*** Opening AVAILABLE DATA ***

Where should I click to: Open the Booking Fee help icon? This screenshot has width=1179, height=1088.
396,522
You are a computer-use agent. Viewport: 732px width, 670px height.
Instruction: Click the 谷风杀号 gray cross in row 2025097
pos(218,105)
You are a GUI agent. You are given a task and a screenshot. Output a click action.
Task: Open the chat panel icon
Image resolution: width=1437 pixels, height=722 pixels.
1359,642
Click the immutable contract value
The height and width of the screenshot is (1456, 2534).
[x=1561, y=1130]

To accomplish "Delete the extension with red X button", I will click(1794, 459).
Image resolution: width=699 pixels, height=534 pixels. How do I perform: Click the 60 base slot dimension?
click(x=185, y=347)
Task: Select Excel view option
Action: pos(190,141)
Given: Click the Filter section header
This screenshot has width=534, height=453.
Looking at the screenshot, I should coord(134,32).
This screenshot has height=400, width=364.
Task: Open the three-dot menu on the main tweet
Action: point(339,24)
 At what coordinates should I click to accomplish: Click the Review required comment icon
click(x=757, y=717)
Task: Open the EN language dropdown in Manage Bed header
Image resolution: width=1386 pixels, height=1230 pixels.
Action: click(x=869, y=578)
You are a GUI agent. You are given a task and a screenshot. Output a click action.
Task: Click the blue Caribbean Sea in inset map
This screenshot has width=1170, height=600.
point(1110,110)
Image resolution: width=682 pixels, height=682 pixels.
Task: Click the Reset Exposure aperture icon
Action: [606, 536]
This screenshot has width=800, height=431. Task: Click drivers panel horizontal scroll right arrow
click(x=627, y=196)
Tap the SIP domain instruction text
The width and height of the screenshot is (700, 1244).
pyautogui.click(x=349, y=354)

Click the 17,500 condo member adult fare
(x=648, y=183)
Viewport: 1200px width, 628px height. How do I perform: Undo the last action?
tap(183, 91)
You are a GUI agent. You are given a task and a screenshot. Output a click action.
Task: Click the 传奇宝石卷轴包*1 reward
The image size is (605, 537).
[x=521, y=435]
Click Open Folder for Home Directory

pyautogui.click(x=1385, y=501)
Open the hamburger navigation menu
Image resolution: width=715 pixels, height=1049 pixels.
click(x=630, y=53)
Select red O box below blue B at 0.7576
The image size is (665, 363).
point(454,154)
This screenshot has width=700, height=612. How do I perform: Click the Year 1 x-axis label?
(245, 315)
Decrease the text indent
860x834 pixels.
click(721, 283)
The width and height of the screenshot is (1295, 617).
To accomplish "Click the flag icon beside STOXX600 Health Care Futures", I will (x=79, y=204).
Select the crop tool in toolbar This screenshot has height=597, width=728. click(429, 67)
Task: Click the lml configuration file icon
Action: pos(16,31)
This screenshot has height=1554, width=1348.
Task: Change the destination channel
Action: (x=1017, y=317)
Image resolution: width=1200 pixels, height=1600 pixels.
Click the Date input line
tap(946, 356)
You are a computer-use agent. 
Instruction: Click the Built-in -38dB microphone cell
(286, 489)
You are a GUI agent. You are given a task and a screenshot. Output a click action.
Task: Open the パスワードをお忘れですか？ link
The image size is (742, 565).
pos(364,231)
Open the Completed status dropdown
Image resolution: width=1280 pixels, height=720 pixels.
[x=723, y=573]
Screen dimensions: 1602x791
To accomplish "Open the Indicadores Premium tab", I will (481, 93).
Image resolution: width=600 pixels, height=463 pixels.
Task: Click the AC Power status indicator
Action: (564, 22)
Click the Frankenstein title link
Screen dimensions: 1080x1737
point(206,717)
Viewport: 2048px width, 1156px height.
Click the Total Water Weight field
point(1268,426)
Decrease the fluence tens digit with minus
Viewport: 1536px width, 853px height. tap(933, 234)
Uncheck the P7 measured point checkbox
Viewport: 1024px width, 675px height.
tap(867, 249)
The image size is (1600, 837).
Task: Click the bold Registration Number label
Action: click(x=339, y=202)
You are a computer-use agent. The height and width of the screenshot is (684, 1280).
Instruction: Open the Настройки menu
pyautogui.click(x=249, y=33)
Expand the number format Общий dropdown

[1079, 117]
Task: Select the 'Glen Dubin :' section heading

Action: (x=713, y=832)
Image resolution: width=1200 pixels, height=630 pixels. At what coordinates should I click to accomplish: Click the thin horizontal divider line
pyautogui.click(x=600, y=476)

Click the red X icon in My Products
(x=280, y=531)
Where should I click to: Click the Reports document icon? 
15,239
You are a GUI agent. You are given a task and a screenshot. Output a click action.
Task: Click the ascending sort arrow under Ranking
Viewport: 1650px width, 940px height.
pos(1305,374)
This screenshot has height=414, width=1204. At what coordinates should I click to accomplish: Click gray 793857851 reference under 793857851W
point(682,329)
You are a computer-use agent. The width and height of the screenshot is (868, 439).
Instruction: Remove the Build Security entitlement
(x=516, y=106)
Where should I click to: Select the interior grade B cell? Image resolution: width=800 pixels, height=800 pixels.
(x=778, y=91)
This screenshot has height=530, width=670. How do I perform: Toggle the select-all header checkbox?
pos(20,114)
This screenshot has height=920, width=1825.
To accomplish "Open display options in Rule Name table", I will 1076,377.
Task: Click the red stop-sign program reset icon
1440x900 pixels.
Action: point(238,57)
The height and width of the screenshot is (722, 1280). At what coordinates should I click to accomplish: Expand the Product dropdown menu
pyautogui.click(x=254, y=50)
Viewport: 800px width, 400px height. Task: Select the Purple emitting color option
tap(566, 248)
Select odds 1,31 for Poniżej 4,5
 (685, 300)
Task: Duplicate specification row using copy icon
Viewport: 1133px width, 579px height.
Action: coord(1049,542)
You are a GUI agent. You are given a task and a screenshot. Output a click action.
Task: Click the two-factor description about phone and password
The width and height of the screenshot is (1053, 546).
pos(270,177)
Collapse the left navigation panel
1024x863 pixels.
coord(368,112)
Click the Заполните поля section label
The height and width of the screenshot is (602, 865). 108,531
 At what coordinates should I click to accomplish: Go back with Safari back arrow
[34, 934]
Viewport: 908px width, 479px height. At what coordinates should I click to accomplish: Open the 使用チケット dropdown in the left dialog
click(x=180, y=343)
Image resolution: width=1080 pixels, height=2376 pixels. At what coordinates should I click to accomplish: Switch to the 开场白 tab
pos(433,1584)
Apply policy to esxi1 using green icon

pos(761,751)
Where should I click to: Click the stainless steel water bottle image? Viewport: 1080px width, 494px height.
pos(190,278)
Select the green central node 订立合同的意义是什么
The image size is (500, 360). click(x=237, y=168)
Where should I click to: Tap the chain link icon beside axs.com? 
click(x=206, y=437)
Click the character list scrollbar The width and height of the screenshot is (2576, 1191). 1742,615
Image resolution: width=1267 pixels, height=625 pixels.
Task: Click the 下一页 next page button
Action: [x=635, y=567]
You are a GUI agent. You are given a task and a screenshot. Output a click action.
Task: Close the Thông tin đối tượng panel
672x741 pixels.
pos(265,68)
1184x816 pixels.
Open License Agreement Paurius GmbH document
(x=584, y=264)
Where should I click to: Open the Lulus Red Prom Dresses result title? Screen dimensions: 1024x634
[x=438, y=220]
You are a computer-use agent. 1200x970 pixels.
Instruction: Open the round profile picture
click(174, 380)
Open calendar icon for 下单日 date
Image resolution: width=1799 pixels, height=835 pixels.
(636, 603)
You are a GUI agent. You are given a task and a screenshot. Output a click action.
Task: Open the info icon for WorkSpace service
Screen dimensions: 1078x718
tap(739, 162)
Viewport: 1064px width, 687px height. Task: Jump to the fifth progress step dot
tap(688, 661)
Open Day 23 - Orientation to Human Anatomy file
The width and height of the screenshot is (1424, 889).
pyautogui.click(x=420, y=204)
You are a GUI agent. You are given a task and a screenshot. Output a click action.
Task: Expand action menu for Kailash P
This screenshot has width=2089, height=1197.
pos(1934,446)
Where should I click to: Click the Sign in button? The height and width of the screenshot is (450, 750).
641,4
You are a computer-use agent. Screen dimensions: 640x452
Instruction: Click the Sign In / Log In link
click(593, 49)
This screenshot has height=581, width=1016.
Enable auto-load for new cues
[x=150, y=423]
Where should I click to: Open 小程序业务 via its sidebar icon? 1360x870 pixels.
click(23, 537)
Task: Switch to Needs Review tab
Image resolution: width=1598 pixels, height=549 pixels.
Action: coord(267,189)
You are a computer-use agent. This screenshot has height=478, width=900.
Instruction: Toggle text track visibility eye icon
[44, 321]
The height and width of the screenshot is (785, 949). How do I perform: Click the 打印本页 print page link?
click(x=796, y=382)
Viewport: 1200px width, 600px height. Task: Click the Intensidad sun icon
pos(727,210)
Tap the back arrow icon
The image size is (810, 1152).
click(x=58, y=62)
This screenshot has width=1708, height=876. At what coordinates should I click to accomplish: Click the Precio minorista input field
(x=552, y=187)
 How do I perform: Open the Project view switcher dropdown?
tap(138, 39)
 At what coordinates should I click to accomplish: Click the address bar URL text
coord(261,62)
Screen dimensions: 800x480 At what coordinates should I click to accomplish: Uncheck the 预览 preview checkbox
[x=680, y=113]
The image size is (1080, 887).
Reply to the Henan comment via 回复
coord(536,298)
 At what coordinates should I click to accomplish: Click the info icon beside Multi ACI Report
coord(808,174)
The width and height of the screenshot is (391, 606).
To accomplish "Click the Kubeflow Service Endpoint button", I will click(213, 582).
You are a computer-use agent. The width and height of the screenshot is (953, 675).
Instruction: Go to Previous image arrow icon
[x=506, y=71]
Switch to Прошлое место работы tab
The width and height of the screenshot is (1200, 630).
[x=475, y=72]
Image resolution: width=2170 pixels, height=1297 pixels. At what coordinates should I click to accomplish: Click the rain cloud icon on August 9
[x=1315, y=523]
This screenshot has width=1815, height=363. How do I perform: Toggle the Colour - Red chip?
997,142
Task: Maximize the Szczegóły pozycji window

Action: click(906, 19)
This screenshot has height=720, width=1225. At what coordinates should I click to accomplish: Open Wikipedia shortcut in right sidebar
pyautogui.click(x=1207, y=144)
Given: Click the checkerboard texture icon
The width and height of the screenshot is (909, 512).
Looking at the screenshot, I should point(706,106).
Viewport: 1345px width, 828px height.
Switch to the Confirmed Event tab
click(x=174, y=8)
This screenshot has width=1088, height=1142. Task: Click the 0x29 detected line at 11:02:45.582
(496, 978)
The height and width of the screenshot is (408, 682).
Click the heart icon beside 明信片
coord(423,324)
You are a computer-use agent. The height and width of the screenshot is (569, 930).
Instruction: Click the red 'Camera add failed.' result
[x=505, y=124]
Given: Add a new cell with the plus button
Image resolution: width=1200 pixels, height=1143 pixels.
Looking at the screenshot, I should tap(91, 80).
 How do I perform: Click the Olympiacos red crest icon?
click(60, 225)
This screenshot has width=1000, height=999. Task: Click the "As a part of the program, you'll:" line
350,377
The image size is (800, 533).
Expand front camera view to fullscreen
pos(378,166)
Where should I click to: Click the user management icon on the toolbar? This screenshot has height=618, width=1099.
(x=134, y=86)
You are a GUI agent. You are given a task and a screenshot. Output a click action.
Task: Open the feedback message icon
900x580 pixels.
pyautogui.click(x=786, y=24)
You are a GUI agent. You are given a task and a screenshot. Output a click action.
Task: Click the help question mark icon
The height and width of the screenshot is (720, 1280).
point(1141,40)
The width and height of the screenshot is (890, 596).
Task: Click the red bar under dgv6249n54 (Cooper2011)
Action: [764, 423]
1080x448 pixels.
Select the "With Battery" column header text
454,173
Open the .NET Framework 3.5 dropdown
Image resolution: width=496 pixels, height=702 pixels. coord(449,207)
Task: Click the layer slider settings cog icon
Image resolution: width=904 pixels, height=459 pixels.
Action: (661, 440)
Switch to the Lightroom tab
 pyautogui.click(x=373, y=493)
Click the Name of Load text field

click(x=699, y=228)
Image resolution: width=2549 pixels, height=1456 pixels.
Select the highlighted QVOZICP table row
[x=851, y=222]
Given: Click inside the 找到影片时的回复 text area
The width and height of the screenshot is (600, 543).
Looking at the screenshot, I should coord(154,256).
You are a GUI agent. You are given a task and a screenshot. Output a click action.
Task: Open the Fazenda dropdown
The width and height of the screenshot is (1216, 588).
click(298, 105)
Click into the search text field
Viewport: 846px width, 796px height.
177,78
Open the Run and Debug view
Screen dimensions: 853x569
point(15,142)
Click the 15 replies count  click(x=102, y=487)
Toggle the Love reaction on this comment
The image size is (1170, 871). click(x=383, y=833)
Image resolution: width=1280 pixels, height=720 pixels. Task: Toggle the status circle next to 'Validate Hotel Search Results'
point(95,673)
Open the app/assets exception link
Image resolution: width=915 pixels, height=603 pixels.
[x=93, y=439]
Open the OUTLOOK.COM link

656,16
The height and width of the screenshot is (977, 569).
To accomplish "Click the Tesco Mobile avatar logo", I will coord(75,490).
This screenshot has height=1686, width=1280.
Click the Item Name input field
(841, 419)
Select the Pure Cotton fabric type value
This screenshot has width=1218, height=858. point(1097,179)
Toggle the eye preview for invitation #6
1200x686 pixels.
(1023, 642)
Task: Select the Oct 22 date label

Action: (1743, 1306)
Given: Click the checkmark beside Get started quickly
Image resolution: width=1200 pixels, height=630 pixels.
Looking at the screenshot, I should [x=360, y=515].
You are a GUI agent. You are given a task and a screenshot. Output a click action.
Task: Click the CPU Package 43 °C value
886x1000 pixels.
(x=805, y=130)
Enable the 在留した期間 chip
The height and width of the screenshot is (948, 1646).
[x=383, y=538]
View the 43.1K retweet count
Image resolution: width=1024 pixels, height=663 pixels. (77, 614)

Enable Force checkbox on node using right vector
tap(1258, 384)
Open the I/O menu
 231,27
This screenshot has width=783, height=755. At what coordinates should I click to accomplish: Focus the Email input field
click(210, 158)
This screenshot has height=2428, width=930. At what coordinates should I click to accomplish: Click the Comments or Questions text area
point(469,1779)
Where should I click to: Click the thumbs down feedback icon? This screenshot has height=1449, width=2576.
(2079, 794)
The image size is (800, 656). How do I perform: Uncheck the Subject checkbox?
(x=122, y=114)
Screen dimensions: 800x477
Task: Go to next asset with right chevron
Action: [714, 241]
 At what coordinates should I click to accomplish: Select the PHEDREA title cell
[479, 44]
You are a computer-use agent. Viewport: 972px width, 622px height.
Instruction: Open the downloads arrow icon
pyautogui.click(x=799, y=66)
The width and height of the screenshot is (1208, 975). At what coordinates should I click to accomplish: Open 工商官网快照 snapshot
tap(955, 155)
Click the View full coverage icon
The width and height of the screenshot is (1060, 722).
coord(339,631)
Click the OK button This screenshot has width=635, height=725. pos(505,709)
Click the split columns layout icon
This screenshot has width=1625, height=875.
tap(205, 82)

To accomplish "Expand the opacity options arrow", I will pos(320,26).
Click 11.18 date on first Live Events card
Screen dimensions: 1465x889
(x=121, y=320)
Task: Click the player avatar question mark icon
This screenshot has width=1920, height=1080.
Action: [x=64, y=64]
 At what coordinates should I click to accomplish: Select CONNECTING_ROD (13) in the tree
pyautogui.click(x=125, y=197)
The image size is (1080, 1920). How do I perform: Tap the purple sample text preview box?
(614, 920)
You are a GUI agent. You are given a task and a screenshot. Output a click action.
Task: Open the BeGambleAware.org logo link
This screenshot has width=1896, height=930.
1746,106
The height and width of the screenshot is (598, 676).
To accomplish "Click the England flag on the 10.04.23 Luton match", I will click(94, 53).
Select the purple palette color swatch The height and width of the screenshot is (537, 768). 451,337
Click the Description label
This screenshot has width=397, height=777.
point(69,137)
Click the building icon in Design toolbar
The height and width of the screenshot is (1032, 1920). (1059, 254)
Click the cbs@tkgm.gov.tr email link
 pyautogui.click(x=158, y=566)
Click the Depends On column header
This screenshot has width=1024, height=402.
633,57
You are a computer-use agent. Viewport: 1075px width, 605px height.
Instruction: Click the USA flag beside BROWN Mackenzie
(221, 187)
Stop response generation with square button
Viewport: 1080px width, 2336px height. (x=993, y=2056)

*** Closing AVAILABLE DATA ***

- [TASK TO CARRY OUT] Which of the lines above contain "avatar"? Return them all.

- [TASK OUTPUT]
To accomplish "Click the Tesco Mobile avatar logo", I will coord(75,490).
Task: Click the player avatar question mark icon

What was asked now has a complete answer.